Unos pasos llevan desde ese sitio con historia fuerte hasta el Monumento a la Bandera, por el pasaje Juramento. Una cascada acaricia un conjunto de esculturas de Lola Mora y el Propileo (templo griego sostenido por columnas rectangulares) resguarda una llama votiva y el Museo de las Banderas. La torre central emerge frente al río y la isla del Espinillo y cada atardecer un ascensor conduce hasta el mirador, a 70 m.
En las alturas, el emblema mayor de la ciudad comparte espacio con las cúpulas del pasado, que en Rosario siguen encumbradas dignamente junto a los edificios modernos. Entre esas celebridades sin fecha de vencimiento, las reminiscencias neoclásicas francesas del hotel Esplendor Savoy -plasmadas en 1910 en el frente, el piso de madera, mosaicos, molduras y muebles- fueron restauradas y este ícono insoslayable fue reabierto en abril de 2009.
El perfil amigable de Rosario y su gente se puede degustar en el bar El Cairo. Para honrar la fama del lugar -era frecuentado por Fontanarrosa y sus amigos y también recibió a Joan Manuel Serrat-, pruebo un Carlitos (tostado de jamón y queso con ketchup). Desde 1943, El Cairo se ganó un lugar en el gusto popular como un café con billar, que frecuentaban periodistas, artistas, jóvenes intelectuales y soñadores para departir sobre fútbol, mujeres y política. En ese orden.
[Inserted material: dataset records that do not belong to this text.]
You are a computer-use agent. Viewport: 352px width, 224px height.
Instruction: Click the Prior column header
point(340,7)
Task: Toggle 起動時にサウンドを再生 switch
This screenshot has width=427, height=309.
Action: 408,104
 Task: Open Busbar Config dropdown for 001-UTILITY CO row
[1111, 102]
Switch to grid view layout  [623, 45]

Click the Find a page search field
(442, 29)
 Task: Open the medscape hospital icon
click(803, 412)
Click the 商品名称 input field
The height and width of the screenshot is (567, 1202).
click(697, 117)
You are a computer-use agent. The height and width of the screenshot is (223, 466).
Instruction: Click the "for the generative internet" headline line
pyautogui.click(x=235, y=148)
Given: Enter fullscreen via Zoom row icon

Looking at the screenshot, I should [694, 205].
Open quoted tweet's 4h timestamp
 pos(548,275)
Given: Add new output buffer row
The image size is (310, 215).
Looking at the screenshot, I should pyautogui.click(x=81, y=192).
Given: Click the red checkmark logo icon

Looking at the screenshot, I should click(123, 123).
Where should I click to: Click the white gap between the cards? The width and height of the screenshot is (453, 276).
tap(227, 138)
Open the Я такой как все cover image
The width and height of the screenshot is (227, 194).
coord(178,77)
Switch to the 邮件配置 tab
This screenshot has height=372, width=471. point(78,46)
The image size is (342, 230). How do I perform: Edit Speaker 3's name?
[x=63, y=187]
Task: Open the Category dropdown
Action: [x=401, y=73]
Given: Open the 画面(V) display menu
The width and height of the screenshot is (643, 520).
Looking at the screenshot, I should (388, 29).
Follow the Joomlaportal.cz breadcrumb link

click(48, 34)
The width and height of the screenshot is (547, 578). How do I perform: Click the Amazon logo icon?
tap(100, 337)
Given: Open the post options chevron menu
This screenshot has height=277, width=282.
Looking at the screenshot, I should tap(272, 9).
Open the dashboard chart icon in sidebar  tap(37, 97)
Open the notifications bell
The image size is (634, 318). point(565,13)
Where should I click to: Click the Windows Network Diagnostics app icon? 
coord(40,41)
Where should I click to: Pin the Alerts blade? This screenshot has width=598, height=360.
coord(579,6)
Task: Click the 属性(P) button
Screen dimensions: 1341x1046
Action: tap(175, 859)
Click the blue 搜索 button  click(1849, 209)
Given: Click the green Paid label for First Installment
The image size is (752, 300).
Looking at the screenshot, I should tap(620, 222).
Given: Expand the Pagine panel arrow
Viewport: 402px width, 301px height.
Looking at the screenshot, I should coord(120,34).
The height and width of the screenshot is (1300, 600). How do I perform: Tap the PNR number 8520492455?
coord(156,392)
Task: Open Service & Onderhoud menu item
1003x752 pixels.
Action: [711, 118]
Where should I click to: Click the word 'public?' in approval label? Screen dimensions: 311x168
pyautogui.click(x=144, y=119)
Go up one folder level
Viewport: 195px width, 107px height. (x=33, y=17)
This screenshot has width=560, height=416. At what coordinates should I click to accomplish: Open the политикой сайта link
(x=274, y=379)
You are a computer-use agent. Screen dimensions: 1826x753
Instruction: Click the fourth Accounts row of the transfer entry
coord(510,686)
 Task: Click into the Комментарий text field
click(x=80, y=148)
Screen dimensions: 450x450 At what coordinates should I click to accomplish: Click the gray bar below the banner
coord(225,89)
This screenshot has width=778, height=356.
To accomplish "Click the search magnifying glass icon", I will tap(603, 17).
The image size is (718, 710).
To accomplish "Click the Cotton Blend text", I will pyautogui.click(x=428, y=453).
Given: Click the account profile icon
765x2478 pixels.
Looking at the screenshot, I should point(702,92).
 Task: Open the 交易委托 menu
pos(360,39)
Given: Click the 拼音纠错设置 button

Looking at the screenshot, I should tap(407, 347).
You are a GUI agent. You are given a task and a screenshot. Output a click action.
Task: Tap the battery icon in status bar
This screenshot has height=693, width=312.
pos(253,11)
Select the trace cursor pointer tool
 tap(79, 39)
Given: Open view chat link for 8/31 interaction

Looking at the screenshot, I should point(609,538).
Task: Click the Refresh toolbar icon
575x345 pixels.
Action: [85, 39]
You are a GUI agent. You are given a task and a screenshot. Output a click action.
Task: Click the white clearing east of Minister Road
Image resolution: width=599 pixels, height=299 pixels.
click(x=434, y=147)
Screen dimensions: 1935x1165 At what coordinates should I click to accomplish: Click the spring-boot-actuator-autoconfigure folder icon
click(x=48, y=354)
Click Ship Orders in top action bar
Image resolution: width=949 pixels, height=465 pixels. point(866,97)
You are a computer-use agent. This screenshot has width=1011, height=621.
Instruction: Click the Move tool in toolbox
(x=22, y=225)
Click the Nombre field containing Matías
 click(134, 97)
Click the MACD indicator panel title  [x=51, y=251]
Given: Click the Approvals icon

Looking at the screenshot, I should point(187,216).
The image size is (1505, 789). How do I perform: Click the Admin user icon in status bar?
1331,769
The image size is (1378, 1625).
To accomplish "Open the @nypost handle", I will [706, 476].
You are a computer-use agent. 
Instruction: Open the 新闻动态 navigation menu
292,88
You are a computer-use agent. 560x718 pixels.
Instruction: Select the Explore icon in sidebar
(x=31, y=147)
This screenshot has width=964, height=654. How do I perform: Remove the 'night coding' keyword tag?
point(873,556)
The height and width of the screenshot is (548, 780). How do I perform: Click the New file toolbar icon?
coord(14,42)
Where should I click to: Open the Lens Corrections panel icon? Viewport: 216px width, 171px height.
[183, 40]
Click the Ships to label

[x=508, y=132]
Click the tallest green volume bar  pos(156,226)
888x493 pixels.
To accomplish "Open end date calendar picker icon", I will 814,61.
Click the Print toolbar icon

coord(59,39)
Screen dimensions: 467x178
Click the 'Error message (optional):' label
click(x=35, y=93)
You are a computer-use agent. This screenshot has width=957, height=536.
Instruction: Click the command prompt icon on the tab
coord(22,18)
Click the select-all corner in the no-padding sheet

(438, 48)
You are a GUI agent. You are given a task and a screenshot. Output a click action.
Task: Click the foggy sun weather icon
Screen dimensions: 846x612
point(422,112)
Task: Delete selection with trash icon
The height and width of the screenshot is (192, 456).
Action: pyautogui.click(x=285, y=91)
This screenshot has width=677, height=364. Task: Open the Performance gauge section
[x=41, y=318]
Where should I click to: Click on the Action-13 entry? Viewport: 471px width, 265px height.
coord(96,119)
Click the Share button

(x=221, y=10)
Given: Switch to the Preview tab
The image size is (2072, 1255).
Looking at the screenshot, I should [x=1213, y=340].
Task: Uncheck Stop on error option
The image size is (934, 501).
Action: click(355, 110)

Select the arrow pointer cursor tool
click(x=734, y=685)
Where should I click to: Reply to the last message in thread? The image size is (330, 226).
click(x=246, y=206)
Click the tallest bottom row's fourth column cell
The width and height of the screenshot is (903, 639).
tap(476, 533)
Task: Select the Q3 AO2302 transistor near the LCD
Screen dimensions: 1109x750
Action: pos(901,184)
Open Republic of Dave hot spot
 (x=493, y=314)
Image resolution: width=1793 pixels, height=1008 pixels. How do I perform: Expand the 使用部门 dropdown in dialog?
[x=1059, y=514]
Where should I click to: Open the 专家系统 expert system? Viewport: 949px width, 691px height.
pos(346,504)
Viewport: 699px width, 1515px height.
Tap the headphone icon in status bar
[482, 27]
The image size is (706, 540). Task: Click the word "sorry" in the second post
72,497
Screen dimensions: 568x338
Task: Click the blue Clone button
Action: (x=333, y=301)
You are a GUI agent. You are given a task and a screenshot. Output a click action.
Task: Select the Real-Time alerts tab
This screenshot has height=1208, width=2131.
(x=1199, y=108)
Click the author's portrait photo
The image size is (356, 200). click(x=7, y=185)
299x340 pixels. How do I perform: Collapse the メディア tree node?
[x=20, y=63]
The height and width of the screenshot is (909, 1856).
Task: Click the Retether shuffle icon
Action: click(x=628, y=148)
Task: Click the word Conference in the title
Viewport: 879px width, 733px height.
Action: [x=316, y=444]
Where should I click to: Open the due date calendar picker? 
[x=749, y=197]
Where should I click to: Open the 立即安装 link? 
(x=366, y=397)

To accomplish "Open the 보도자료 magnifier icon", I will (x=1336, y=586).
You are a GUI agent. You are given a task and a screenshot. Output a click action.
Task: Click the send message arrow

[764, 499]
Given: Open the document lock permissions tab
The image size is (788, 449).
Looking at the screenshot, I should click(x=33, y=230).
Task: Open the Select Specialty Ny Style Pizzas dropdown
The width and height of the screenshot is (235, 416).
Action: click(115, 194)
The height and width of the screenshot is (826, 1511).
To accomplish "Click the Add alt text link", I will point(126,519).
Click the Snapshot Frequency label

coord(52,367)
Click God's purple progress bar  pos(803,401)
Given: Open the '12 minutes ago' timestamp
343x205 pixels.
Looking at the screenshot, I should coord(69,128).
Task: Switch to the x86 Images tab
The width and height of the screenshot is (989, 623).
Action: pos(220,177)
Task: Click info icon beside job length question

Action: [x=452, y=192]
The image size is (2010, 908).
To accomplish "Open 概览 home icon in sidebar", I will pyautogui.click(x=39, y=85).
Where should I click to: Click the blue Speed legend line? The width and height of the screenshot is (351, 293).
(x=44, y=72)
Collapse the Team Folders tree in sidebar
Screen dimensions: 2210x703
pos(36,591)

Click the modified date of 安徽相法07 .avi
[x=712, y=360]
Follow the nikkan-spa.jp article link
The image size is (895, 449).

Cruzando Pichincha -décadas atrás, barrio orillero de burdeles y pendencieros, donde vivió su infancia el capocómico Alberto Olmedo-, la Costanera gana en belleza con las pérgolas, flores y juegos del Parque Alem, el corazón del barrio Alberdi. Lujosos chalés se posan sobre la barranca y una seguidilla de boliches y bares se alarga hasta el balneario La Florida. El suntuoso palacio Villa Hortensia, del siglo XIX, ofrece muestras gratuitas de arte.
El mirador de Costa Alta regala dos perspectivas impactantes de la ribera: por un lado, el sendero de 600 m del Paseo del Caminante, que conecta con un muelle abarrotado de pescadores que ingresa 50 m en el agua. La pasarela y sus visitantes parecen empequeñecerse ante la intimidante mole del puente Rosario-Victoria. Al sur, la playa y las lanchas de pasajeros que apuntan hacia los recreos isleños ocupan el primer plano. A lo lejos se adivinan los edificios de la ciudad, borroneada a 5 km pero vital, con su carácter inquebrantable.